_How to complete this task_. Of the records that follow, copy only the lines from the line containing "Open the Videos folder in Quick access" to the line containing "Image resolution: width=711", both included, exactly as written.

_Collection entries_.
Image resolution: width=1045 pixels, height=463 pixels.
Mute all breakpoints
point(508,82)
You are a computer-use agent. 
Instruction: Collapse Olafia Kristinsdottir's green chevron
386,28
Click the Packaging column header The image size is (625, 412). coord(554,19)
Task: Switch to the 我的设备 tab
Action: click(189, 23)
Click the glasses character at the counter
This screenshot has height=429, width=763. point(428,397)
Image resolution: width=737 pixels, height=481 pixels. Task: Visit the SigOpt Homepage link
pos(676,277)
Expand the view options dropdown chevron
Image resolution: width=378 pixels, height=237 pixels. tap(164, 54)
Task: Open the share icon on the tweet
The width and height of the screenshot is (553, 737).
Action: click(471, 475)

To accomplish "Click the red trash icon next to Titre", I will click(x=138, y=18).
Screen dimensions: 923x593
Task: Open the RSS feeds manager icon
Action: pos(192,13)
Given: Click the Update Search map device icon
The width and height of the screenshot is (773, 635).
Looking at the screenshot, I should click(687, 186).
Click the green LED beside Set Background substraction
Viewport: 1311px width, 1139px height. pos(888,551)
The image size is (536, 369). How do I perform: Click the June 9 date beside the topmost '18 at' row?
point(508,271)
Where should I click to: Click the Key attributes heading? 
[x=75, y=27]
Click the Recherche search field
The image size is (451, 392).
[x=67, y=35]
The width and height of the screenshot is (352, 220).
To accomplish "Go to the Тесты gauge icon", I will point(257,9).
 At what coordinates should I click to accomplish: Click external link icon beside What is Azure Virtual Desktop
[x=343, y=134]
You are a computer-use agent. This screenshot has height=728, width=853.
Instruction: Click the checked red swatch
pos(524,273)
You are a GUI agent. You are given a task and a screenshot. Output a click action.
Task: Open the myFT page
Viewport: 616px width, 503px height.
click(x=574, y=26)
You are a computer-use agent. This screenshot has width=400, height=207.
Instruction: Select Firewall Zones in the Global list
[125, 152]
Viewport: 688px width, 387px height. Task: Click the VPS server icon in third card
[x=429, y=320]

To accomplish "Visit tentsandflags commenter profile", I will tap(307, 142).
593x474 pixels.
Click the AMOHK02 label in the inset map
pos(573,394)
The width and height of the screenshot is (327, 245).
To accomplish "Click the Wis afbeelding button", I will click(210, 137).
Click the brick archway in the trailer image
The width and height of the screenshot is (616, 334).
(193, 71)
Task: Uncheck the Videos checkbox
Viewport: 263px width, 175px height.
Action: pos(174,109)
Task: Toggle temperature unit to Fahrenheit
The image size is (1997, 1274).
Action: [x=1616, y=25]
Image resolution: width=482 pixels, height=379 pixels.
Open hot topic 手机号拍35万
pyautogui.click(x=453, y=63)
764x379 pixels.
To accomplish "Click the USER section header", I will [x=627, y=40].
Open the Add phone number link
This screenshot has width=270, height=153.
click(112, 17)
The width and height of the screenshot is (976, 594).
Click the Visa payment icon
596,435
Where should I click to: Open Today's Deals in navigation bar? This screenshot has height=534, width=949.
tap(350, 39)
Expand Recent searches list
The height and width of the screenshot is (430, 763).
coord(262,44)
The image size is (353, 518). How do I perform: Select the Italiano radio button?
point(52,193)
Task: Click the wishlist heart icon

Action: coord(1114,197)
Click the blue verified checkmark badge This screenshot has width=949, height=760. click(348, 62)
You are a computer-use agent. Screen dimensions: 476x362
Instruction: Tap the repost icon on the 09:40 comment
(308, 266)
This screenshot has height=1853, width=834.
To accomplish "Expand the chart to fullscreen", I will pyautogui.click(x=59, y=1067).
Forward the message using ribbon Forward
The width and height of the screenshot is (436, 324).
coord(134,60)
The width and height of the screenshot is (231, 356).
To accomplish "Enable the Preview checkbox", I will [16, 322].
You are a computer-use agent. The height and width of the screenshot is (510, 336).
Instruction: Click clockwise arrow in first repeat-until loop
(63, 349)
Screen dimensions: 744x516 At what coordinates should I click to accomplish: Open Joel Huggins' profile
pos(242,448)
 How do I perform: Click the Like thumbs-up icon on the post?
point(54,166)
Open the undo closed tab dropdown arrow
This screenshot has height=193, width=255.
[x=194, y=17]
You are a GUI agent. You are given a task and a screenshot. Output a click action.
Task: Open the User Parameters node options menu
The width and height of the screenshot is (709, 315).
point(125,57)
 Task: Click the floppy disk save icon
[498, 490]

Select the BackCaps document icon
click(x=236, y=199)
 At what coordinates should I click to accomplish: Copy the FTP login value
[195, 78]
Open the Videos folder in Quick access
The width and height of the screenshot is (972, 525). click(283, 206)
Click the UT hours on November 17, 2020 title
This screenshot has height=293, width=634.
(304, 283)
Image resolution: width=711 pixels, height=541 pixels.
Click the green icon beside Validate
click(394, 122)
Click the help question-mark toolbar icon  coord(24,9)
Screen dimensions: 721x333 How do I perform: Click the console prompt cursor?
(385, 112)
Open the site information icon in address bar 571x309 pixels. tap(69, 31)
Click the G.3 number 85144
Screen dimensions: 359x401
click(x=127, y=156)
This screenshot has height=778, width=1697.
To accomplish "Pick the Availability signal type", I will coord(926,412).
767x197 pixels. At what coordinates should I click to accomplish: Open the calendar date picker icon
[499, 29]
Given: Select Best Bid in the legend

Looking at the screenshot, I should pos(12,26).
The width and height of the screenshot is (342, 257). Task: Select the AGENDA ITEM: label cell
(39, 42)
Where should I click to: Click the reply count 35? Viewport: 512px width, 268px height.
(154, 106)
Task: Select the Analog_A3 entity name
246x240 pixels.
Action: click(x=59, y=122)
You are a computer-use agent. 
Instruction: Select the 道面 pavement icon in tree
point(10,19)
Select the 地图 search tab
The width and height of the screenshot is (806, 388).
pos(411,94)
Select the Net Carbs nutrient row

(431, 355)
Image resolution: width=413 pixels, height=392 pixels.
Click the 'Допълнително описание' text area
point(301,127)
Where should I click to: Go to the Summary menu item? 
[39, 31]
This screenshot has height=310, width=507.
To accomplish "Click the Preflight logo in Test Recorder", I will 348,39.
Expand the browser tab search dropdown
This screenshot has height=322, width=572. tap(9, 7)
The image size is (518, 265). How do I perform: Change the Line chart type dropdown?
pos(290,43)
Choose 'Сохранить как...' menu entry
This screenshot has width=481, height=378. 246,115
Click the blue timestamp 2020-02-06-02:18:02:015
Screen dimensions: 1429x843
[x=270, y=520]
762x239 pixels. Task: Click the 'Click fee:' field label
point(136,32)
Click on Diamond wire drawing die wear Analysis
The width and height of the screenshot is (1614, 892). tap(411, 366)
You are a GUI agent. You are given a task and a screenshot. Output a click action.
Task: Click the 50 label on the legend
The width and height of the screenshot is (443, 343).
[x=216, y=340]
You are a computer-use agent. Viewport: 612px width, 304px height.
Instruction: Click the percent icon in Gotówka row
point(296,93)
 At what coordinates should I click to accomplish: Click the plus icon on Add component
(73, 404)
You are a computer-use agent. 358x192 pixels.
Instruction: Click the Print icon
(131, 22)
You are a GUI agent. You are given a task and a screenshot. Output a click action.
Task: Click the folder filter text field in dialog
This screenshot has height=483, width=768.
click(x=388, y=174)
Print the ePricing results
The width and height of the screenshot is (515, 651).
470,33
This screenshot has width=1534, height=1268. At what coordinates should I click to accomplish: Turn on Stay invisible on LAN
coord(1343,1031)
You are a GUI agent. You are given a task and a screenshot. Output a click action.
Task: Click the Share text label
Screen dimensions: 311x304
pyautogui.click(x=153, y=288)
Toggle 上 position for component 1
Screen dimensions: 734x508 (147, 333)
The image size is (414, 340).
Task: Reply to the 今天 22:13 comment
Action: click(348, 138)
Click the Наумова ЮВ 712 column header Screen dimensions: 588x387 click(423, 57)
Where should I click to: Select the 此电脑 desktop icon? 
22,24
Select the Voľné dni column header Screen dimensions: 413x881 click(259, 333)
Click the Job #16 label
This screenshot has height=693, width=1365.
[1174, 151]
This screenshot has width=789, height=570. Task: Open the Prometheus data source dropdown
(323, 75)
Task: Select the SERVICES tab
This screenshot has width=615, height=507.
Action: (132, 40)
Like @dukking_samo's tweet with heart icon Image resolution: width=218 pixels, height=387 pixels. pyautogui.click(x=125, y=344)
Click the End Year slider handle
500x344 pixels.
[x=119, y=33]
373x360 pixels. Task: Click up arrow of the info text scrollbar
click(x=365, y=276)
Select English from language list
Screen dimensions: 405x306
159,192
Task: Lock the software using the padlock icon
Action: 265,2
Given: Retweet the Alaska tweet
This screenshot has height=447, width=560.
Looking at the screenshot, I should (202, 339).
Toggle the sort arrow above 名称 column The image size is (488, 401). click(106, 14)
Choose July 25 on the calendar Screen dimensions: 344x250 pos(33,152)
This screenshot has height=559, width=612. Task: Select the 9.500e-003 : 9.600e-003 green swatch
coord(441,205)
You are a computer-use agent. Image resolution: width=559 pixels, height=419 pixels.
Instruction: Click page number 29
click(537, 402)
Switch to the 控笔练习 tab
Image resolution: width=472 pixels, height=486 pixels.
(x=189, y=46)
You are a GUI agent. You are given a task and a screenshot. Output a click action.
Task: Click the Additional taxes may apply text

_Solution for this exercise_.
Open the Videos folder in Quick access
The width and height of the screenshot is (972, 525). click(283, 206)
Click the UT hours on November 17, 2020 title
This screenshot has height=293, width=634.
(304, 283)
Image resolution: width=711 pixels, height=541 pixels.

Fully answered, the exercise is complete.